Much has been discussed on this blog on the relative advantages and disadvantages of linear games versus open world games. Skyrim was widely hailed as a great open world game, but it also serves as example of the limits of computer roleplaying games in that respect: There are a *lot* of seemingly trivial actions that you can't do in Skyrim, for example moving a table or chair. In computer games only the actions that have been specifically allowed by the programmers are possible. So it depends on the game whether you can do things like breaking a window, moving furniture, or jumping a 3-feet high fence.
Pen & paper roleplaying games work the other way around: Players should assume they can do anything "logical", unless the DM tells them they can't. There usually are no unmovable pieces of furniture in a Dungeons & Dragons adventure. If a chair is printed on a battle map, and the player wants to move that chair for some reason, the DM will come up with a solution, a token that represents the moved chair or something.
So at first it would appear as if pen & paper role-playing games are the ultimum of open world games. But most of that is an illusion. The world only exists in the head of the DM, and to the detail to which the DM has prepared it. So if the DM has prepared a dungeon, the players had better enter it. About 20 years ago I once played as a player in a game of D&D that failed: The DM had prepared this Pharaoh's tomb from some bought module, but the module had a rather lousy story hook: The players got robbed by bandits in the desert, and find the entrance to the tomb while stumbling around. But nobody in our group wanted to enter that tomb. Without equipment, are you crazy? We much rather wanted to pursue the bandits and get our stuff back! The DM hadn't foreseen that, tried more and more to force us into that tomb, which we more and more resisted, until we all just gave up on that campaign.
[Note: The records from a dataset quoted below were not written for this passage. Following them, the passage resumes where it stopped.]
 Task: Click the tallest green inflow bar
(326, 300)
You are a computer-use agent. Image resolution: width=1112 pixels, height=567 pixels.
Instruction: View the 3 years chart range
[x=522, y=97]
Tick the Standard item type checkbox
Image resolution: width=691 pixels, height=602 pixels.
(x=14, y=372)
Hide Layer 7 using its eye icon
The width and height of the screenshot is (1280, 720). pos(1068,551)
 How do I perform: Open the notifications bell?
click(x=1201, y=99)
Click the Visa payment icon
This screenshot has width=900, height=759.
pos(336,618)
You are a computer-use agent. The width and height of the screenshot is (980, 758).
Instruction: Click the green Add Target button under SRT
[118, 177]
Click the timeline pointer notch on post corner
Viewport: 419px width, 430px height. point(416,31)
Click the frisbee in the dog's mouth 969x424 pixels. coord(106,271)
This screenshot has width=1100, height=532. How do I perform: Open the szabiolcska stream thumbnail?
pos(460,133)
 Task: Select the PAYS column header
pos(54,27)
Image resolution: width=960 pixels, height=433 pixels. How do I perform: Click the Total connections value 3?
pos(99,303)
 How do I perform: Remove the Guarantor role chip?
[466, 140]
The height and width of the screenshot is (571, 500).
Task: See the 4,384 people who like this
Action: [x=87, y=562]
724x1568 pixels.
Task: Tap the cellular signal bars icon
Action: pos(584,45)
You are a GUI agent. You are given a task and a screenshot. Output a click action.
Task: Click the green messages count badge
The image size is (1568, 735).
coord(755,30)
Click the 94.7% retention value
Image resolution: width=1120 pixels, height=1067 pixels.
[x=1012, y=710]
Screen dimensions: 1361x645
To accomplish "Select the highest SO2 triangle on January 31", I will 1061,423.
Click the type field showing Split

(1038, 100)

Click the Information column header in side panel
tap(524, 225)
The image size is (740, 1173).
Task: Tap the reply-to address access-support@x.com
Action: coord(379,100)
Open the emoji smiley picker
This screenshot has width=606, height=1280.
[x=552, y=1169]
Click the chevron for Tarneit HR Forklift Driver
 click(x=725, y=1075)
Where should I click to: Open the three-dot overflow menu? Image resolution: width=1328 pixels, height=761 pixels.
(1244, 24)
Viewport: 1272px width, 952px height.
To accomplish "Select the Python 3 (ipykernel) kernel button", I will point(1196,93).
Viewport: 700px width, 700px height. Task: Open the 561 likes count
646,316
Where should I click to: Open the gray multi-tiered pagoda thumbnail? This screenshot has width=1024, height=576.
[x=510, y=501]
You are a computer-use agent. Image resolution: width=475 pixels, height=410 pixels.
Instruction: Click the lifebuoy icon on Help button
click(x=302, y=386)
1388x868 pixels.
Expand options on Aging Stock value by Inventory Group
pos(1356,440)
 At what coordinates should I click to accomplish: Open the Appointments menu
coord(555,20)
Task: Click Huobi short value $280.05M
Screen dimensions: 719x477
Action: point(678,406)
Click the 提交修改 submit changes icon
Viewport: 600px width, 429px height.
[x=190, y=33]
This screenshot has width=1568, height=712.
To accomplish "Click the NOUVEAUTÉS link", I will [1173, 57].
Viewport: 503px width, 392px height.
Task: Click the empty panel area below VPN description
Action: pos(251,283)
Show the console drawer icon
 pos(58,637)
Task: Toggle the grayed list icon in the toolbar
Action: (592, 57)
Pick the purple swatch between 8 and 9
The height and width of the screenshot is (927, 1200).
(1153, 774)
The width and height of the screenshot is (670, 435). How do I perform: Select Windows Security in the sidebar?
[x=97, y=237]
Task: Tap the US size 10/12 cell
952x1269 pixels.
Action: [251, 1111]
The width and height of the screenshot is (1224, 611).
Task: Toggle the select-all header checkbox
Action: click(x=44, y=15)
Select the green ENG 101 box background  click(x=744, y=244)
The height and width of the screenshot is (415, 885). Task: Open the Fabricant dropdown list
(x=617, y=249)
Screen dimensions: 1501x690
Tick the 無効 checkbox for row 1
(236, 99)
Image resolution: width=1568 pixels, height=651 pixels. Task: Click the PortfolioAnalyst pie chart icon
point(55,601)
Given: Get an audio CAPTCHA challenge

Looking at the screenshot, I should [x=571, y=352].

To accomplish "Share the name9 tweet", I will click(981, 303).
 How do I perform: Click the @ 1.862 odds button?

With that experience in mind, I always tried to give my players all available options. But of course in previous campaigns that led to them sometimes refusing to do the adventure I had prepared, and I had to jump to the next one or improvise. Thus now I hope I can do better. Ideally I want to give the players meaningful choices. But "do you want to enter this dungeon or not" shouldn't necessarily be one of those. I tend to think of a campaign or an adventure as some sort of flow chart: It can have branches and decision points, but ideally the story and the incentives for the players should be designed in a way that they want to go along the story path I prepared. I will see whether I can manage that.